What Happened
Researchers at Seqrite disclosed Operation Dragon Weave, a China-aligned cyber espionage campaign targeting government officials, citizens, and institutions in the Czech Republic and Taiwan. The campaign delivers AZUREVEIL, a fully featured AdaptixC2 post-exploitation agent with 36 commands, via spear-phishing emails with ZIP attachments. A Rust loader handles initial execution, drops the C2 agent, and establishes persistence.
The campaign’s defining technical feature is its use of Microsoft Azure Blob Storage as a dead-drop resolver for C2 communications. The implant does not connect to attacker-controlled infrastructure directly — it retrieves its actual C2 server address from a file hosted on a legitimate Azure URL. This approach bypasses network-layer controls that block connections to known malicious infrastructure and abuses a trusted cloud platform to hide the campaign’s actual footprint. Targeted sectors include government, research institutions, academic organizations, technology companies, and financial services. The earliest known sample surfaced from Taiwan in March 2026. Source: The Hacker News.
Why This Matters for Canadian Organizations
Canada is a Five Eyes member, a NATO partner, and maintains deep research and diplomatic ties with both the Czech Republic and Taiwan. China-aligned APT campaigns targeting NATO and Five Eyes-adjacent governments consistently extend to Canadian federal departments, Crown corporations, and defence contractors. Canadian Security Intelligence Service and the Canadian Centre for Cyber Security (CCCS) have documented China-linked threat actors targeting Canadian government networks, universities, and research institutions on multiple occasions.
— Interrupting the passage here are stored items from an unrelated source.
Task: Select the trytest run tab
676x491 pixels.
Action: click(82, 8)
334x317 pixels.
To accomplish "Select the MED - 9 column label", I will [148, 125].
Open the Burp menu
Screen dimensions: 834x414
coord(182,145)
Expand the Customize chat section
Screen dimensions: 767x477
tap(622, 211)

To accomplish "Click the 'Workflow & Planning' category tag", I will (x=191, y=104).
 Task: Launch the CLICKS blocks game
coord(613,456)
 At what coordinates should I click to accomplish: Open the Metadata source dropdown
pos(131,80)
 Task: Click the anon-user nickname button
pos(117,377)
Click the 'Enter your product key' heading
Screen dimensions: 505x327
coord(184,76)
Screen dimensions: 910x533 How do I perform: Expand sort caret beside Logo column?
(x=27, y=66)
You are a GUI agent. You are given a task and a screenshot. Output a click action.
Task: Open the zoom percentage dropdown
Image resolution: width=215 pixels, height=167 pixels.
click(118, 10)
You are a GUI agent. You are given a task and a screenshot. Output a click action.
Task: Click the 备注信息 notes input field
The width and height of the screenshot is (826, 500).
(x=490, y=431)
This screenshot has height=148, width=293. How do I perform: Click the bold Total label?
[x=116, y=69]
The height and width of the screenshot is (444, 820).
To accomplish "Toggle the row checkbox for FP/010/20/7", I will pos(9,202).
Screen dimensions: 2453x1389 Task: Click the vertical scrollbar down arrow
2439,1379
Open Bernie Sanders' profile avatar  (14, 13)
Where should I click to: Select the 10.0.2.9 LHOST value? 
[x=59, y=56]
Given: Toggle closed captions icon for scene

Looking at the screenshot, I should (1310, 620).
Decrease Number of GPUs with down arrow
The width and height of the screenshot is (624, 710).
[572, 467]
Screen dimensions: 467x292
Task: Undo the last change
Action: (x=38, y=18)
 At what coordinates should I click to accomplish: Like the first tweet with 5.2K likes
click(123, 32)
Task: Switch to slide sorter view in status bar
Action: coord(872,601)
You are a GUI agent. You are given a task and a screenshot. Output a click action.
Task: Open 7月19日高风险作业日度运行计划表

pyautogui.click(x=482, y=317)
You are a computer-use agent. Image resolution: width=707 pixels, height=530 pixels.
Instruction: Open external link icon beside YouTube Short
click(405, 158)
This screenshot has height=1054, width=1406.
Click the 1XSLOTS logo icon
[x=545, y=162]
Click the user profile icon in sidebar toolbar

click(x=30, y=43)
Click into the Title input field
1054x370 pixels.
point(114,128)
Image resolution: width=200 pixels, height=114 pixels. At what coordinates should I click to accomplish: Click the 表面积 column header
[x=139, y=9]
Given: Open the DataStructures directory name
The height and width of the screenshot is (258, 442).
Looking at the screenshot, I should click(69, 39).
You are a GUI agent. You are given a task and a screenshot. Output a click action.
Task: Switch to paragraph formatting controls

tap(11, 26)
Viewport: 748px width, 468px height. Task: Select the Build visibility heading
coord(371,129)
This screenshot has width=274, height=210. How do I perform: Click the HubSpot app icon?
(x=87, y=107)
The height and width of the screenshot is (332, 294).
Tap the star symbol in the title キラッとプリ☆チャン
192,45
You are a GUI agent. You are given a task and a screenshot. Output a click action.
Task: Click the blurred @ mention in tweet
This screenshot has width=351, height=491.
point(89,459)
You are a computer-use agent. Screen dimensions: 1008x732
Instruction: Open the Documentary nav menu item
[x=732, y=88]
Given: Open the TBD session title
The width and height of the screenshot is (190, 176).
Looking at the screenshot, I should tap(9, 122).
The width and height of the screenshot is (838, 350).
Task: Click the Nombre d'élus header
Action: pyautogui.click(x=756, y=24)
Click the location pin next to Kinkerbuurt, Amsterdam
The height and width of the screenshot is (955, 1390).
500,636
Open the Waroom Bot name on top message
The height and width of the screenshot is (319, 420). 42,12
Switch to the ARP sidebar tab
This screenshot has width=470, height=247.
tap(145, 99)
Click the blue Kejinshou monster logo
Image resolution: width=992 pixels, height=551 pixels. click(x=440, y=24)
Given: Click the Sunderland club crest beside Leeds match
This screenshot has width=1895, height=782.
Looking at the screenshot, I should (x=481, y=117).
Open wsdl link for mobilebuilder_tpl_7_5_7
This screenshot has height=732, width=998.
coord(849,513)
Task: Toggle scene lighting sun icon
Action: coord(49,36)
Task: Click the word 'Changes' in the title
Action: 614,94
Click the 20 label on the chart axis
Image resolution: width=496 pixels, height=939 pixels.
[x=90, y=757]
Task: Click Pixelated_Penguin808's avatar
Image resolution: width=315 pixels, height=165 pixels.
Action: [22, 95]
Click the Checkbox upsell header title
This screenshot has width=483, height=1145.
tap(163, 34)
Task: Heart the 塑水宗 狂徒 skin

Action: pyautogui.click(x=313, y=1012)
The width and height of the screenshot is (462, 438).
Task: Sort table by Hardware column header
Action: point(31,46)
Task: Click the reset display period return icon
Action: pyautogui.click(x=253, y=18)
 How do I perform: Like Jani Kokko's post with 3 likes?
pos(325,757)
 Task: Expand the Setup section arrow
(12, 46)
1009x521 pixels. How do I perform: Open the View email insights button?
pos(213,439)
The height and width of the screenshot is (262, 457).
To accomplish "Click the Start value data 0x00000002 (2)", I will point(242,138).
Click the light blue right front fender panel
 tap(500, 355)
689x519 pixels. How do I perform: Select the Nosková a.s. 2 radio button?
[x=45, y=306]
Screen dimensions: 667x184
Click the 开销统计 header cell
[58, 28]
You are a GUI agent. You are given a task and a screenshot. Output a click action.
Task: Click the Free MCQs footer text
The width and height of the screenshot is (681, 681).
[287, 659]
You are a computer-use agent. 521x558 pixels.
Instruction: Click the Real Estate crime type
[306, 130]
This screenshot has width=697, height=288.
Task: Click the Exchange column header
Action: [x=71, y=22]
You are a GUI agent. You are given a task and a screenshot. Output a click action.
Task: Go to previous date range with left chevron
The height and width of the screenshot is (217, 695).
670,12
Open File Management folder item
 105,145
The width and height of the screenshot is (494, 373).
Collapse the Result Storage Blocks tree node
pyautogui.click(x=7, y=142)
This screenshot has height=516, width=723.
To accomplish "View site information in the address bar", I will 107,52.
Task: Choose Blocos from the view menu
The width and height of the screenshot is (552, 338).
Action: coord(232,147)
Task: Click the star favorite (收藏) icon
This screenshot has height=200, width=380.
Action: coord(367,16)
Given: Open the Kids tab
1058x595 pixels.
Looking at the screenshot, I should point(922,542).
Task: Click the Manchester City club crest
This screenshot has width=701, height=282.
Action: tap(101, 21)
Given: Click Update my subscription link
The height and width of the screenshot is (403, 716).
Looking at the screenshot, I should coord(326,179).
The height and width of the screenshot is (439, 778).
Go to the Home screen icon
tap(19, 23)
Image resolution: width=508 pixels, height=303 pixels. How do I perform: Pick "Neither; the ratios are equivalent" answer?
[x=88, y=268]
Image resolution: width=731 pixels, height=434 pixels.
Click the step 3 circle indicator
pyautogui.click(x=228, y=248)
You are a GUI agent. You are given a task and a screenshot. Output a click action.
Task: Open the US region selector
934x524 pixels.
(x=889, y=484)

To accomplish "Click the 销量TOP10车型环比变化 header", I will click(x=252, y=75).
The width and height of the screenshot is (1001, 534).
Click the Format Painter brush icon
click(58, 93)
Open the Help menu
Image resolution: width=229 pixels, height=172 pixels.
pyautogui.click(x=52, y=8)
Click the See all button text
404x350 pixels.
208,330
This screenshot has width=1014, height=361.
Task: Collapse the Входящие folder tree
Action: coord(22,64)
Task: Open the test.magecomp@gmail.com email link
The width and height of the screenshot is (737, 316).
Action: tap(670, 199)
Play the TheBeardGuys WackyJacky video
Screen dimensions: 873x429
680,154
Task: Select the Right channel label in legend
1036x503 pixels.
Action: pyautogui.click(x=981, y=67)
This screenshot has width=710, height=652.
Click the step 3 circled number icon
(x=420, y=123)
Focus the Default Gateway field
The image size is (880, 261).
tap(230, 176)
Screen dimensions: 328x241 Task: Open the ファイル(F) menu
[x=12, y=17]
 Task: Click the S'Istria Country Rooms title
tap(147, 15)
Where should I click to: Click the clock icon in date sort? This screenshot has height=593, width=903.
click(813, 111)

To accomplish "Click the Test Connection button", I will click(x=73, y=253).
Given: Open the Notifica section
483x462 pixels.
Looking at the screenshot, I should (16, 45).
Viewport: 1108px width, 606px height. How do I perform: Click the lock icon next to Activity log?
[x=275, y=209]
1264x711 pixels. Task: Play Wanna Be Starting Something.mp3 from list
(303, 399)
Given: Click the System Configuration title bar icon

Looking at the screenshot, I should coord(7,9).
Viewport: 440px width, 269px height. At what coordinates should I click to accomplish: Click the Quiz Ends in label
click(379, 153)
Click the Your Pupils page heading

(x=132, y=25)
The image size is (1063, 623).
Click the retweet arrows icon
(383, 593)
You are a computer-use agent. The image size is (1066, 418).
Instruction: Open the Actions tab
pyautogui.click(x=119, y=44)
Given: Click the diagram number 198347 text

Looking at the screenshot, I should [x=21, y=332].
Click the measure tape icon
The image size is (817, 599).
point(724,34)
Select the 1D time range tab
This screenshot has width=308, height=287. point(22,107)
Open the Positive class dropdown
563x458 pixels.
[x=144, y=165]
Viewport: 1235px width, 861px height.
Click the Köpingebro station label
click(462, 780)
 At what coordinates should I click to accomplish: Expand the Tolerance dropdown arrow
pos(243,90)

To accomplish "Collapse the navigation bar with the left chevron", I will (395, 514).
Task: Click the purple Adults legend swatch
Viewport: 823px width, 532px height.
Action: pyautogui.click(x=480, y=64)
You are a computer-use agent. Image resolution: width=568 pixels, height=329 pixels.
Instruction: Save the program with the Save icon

The tactic of using Azure Blob Storage as a C2 relay is particularly relevant for Canadian defenders because Microsoft Azure is widely used across Canadian government and enterprise. Network monitoring rules and firewall policies blocking generic cloud storage traffic are unlikely to flag Azure-hosted content, especially when the initial connection appears to be legitimate document retrieval. Security teams need detection logic that looks at behavioral indicators — such as a process retrieving a URL from Azure and then initiating an outbound connection to a newly resolved IP — rather than relying solely on domain blocklists.
Canadian universities and research institutions, particularly those working on sensitive technology sectors, represent a high-value target for China-aligned espionage. Intellectual property theft, credential harvesting, and long-term persistent access for strategic intelligence collection are consistent objectives across campaigns of this type.
What to Do
Review spear-phishing defenses, including email gateway controls for ZIP attachments and sandboxing of unknown executables. Implement behavioral detection for processes retrieving remote configuration files from Azure Blob Storage or other cloud object storage services before initiating new outbound network connections. Audit logs for any AdaptixC2 indicators of compromise published alongside the Seqrite research. Canadian federal departments and defence contractors should cross-reference threat intelligence with CCCS advisories on China-linked actors. Treat any spear-phishing email using region-specific lures targeting government or research personnel as a high-priority incident for investigation.